Answer

**step1** Understanding the Problem

The problem tells us that Tory practiced her basketball shots for a certain amount of time, which is $$\frac{2}{3}$$ of an hour. We are also told that Tim practiced for a fraction of Tory's practice time. Specifically, Tim practiced for $$\frac{3}{4}$$ as much time as Tory did. We need to find out the total amount of time Tim practiced his basketball shots.

**step2** Identifying the Operation

To find a fraction of a quantity, we need to multiply the fraction by the quantity. In this case, we need to find $$\frac{3}{4}$$ of $$\frac{2}{3}$$ hour. Therefore, the operation required is multiplication of fractions.

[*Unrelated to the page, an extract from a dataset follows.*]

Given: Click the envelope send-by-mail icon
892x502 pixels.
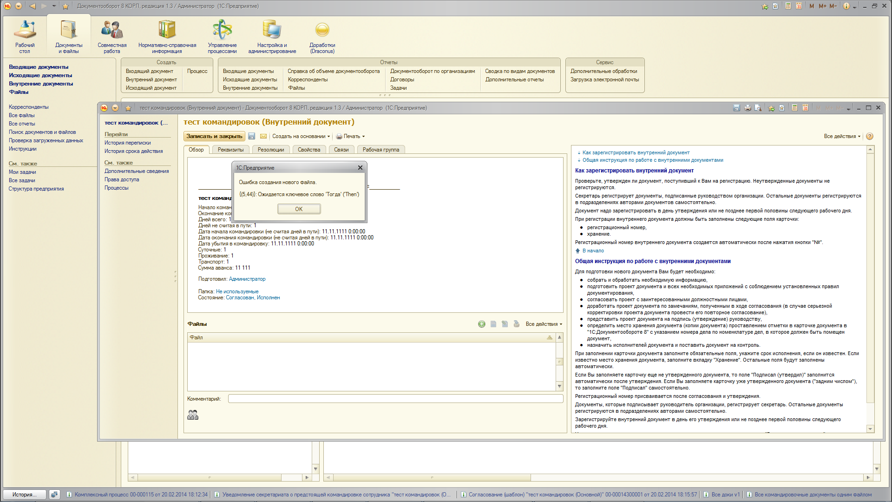Looking at the screenshot, I should coord(263,136).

**step3** Performing the Calculation

We need to multiply the time Tory practiced by the fraction representing how much Tim practiced compared to Tory.
Tory's practice time = $$\frac{2}{3}$$ hour
Tim's practice time = $$\frac{3}{4}$$ of Tory's practice time
To calculate Tim's practice time, we multiply:
$$\frac{3}{4} \times \frac{2}{3}$$
To multiply fractions, we multiply the numerators together and the denominators together:
Numerator: $$3 \times 2 = 6$$
Denominator: $$4 \times 3 = 12$$
So, the product is $$\frac{6}{12}$$.

**step4** Simplifying the Fraction

The fraction $$\frac{6}{12}$$ can be simplified. We need to find the greatest common factor (GCF) of the numerator (6) and the denominator (12).
Factors of 6 are 1, 2, 3, 6.
Factors of 12 are 1, 2, 3, 4, 6, 12.
The greatest common factor of 6 and 12 is 6.
Now, we divide both the numerator and the denominator by their GCF:
$$6 \div 6 = 1$$
$$12 \div 6 = 2$$
So, $$\frac{6}{12}$$ simplifies to $$\frac{1}{2}$$.

**step5** Stating the Answer

Tim practiced his basketball shots for $$\frac{1}{2}$$ hour.